Third — and this is where the state is notably unforgiving — many businesses start out for a bit in “proof-of-concept” mode. They don’t get all the licenses and permits, they don’t file taxes, they don’t have a lot of QA and formal agreements. Not because they’re intentionally being scofflaws, but because on a small scale they’re trying to find out if there’s something there in the market. Many of these companies go out of business in a year or so; some few become “real companies”, make some money, and “go legal” with all the regulatory and tax burdens that go with it — becoming that all-important “small business sector” where so many jobs are. By clamping down on tax-free internet sales, the government makes it just that much less likely that the business will succeed….or even start.
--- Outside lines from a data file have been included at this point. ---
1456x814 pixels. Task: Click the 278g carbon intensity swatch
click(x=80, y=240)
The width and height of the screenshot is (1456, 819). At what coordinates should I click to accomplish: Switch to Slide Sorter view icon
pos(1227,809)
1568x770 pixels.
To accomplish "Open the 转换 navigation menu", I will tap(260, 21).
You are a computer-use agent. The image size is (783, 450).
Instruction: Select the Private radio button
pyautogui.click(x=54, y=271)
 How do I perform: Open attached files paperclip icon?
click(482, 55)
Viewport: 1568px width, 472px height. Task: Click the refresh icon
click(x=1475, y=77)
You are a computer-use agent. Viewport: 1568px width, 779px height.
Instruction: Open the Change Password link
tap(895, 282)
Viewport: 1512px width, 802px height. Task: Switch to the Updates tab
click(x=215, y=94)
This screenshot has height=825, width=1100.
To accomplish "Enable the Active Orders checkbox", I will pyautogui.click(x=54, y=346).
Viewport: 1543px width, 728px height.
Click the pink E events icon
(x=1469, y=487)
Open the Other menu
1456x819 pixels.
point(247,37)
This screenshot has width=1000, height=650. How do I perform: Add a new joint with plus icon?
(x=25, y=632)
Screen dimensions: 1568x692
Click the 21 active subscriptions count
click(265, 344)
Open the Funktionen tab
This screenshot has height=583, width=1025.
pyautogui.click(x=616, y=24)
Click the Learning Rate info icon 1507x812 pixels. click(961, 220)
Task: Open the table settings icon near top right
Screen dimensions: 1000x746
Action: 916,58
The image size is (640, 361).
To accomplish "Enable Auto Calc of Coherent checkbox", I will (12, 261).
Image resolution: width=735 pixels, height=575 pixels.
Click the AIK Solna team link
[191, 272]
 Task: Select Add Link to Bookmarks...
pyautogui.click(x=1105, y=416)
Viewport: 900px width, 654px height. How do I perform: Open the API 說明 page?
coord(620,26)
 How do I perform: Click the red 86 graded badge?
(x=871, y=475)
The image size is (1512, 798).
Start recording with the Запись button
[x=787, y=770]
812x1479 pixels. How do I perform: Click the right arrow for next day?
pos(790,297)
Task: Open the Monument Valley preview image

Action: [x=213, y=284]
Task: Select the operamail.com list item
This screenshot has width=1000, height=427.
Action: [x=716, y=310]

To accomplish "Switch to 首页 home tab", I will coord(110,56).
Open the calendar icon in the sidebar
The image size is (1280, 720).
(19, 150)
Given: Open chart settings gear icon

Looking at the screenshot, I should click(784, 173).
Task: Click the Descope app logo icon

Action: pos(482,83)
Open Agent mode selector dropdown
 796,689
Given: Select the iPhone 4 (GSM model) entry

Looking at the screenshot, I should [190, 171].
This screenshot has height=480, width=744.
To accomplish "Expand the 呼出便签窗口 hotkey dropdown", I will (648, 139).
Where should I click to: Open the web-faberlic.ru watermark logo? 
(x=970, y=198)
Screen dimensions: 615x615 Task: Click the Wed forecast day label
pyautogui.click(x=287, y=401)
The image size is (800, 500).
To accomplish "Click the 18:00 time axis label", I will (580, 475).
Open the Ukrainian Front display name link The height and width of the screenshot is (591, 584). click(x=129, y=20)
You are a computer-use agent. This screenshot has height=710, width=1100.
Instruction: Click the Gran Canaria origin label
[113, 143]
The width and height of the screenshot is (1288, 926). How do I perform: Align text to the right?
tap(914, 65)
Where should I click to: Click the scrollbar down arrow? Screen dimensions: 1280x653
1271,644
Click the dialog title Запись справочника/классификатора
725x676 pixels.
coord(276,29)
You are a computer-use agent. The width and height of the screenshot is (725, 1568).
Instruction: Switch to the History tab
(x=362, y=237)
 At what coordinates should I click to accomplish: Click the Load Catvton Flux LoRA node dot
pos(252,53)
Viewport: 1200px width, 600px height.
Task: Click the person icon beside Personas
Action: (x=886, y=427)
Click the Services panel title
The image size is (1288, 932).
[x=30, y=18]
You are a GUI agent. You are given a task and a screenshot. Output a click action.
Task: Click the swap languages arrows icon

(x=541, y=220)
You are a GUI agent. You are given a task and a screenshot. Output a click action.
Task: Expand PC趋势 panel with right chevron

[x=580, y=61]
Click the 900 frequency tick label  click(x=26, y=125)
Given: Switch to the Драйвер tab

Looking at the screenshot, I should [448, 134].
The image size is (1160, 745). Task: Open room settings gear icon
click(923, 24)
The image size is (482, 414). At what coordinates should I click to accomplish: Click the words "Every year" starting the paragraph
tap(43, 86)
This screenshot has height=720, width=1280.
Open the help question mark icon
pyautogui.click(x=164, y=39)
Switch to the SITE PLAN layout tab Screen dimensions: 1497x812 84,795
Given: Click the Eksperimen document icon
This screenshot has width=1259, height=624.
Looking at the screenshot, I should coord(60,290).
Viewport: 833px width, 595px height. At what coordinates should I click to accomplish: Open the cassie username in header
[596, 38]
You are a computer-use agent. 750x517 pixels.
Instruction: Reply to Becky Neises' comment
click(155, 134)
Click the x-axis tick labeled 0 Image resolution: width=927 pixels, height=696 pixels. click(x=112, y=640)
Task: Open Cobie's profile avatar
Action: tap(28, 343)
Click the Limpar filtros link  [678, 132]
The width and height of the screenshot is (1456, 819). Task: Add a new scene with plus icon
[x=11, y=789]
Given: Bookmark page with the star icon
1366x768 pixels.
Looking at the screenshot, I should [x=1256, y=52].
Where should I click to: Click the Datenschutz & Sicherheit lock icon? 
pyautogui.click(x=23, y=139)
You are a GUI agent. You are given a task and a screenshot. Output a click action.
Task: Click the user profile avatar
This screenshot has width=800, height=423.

Oh, and the leading case for this is Quill v. North Dakota.

cthulhu on March 2, 2012 at 4:14 PM

Nominated for “worst title ever”. How does the Internet doom an economic recovery? It doesn’t. It creates wealth through increased productivity and efficiency.

Okay, but what about a loss of tax revenue for state and local governments?

Again, this seems a good thing to me. As taxpayers, we want to pay less taxes. Same as conservatives. And Jazz thinks this is an issue? Why are you writing for Hot Air?

FYI, a de facto reduction in tax revenue can prompt one of two things. A reduction in spending, which is what all fiscal conservatives should be rooting for (but apparently not Jazz) or an increase in taxes. I welcome a referendum on that, its to the core of what we are fighting for. This forces that referndum, possibly on favorable terms if we don’t let Democrats distract us into “Marketplace Fairness”.

If that phrase isn’t a red flag like social justice, then frankly you are asleep at the wheel. At the end of the day, states can shift their tax regimen without opening the door to interstate commerce. That is what we want, as conservatives, is competition amongst the states.

Opening the door to a whole new tax and regulatory regime that is a stepping stone to a VAT is insane. And by the way, the notion that selling something over the Internet without sales tax “unfair” to local merchants is ridiculous. There is an excellent parody of this position, that talks about how unfair local merchants are to Amazon that is worth a read 🙂

Next up, we should be so thankful that Clinton did not regulate – strangulate – the Internet economy in the 90s. Thus flourished the last truly free and open market area in America. We should fight figuratively to the last bit every effort to let government take over this area, a sector that was a true driver of wealth, productivity, and growth over the last two decades.

Finally, reduction in government spending can seem like it would contract an economy, but it isn’t. The reduction in GDP by government spending is more than offset by private sector increases … its a simple Keynesian fallacy. In the very, very short run the private sector will not always immediately make up for the spending, but it will in short order. So the economy being imperiled by a reduction in government spending is almost oxymoronic, although it is usually ought to go hand-in-hand with a regulatory reduction too, so that capital has a place to be deployed.

If conservatives don’t address their own economic follies, the Democrats will frame the issues and eat our lunch all day long.

Its a lopsided proposition, in the sense that there are an infinite number of ways to be wrong – the Democrats never have to get anything right, each over regulated step or over taxed-step is a step in the wrong direction. However, the principle of fewer taxes, less regulation is simple.

Keep to it. And if you think that more is necessary, then attach a ‘D’ to your name when posting here. 🙂

PrincetonAl on March 3, 2012 at 8:37 AM

States having less tax revenue does not mean the economy can’t recover…

DavidW on March 3, 2012 at 8:55 AM

States having less tax revenue does not mean the economy can’t recover…

DavidW on March 3, 2012 at 8:55 AM

Amen! And population creep between states isn’t bad either. The exodus of right-thinking (pun intended) folks from the coasts to flyover country is long overdue. Let the shitholes crumble.